• _Prompt_:
Among the entries below, count each line holding the word "browser". Write only the number.

[Collected data]
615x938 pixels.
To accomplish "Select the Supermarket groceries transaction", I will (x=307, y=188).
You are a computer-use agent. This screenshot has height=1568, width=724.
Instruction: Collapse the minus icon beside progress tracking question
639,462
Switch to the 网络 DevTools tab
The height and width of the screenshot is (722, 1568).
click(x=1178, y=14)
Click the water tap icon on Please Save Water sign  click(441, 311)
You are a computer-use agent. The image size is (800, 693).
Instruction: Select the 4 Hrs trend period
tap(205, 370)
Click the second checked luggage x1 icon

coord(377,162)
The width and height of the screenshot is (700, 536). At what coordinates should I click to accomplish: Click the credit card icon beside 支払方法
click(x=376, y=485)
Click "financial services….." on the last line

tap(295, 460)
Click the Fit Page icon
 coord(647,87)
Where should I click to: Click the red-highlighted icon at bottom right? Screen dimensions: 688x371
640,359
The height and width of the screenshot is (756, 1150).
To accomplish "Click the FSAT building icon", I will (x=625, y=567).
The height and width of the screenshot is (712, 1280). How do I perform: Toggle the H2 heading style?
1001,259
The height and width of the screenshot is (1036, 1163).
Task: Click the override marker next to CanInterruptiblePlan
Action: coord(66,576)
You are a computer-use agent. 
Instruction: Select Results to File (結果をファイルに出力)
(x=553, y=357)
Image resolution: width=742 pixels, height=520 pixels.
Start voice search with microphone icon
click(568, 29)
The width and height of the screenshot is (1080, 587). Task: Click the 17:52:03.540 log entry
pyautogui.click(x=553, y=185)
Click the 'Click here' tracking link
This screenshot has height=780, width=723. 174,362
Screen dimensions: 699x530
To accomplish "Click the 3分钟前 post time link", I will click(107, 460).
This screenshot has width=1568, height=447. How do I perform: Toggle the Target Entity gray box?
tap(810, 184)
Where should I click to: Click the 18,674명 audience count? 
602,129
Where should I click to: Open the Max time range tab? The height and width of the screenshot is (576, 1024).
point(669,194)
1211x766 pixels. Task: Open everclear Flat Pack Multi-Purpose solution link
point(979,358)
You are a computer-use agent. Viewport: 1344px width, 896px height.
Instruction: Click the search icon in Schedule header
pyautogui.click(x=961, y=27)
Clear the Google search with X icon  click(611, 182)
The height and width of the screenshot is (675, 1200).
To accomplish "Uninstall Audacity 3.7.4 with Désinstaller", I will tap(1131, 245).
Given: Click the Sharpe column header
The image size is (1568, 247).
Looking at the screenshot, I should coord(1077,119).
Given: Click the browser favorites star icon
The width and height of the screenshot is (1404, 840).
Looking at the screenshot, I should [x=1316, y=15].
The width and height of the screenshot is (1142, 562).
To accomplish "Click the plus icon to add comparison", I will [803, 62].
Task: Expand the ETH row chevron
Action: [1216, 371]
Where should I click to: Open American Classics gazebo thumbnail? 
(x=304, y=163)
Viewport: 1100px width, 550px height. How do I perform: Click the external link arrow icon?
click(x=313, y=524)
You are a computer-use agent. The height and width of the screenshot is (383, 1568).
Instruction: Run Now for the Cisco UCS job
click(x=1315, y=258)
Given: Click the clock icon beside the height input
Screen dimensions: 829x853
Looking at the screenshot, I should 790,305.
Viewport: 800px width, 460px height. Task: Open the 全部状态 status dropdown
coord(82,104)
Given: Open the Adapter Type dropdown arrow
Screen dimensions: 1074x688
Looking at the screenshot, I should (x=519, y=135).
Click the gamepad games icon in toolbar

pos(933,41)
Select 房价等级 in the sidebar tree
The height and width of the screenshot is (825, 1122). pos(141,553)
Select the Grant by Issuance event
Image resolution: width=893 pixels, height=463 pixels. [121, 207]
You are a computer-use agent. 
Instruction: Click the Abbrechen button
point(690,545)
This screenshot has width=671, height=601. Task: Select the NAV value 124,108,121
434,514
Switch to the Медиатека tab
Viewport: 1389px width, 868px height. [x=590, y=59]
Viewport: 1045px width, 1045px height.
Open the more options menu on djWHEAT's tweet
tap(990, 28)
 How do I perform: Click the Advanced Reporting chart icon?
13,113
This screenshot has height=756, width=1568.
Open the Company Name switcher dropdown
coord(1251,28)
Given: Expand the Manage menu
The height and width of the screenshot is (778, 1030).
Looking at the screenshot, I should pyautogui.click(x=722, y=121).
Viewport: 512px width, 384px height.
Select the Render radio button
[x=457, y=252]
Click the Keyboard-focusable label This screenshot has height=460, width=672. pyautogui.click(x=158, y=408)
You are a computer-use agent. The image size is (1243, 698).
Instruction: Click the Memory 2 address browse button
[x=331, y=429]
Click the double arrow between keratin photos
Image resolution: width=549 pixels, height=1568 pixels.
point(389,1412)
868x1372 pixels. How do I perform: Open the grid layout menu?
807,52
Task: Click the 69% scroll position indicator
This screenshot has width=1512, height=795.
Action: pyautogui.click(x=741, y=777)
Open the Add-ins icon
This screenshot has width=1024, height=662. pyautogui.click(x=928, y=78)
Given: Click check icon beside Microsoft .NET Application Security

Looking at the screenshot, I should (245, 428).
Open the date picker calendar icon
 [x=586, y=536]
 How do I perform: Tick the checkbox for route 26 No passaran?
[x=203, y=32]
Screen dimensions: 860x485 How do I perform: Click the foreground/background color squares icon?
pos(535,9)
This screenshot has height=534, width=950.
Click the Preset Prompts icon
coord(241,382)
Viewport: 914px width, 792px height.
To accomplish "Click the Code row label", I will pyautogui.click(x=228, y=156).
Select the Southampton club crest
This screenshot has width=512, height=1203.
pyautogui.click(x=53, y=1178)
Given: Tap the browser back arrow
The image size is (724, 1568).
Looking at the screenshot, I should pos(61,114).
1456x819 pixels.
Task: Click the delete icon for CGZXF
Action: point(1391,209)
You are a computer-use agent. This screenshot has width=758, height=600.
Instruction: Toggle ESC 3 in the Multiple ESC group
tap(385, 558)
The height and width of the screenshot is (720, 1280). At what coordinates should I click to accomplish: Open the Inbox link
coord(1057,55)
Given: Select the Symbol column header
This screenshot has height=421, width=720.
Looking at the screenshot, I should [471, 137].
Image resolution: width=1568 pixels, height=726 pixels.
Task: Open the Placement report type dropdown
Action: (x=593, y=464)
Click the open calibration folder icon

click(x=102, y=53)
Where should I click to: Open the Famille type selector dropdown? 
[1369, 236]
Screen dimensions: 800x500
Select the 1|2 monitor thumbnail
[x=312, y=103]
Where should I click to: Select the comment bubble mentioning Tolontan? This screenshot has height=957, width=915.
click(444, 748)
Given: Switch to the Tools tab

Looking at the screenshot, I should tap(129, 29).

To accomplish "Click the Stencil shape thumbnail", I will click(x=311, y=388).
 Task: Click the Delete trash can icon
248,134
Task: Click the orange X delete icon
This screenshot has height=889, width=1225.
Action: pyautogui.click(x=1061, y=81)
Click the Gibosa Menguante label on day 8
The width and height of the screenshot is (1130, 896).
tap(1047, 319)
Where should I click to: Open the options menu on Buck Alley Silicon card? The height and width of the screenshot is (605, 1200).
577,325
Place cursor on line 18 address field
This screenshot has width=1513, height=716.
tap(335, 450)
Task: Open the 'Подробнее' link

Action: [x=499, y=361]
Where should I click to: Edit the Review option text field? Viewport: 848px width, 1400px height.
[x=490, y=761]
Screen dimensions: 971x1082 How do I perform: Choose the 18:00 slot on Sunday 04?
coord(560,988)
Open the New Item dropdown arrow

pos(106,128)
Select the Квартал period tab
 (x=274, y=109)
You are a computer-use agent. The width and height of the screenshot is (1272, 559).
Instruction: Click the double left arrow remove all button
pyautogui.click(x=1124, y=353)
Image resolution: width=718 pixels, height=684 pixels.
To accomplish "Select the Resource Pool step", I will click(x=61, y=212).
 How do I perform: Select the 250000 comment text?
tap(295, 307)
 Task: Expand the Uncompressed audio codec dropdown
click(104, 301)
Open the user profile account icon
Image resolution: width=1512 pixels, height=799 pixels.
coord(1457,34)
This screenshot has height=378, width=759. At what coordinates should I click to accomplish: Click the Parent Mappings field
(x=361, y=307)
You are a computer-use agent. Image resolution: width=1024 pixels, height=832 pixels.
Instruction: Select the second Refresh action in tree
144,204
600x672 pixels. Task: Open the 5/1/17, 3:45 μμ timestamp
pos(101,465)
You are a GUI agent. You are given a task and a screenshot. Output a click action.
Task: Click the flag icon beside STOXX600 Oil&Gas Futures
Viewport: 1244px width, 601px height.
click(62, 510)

• _Response_:
2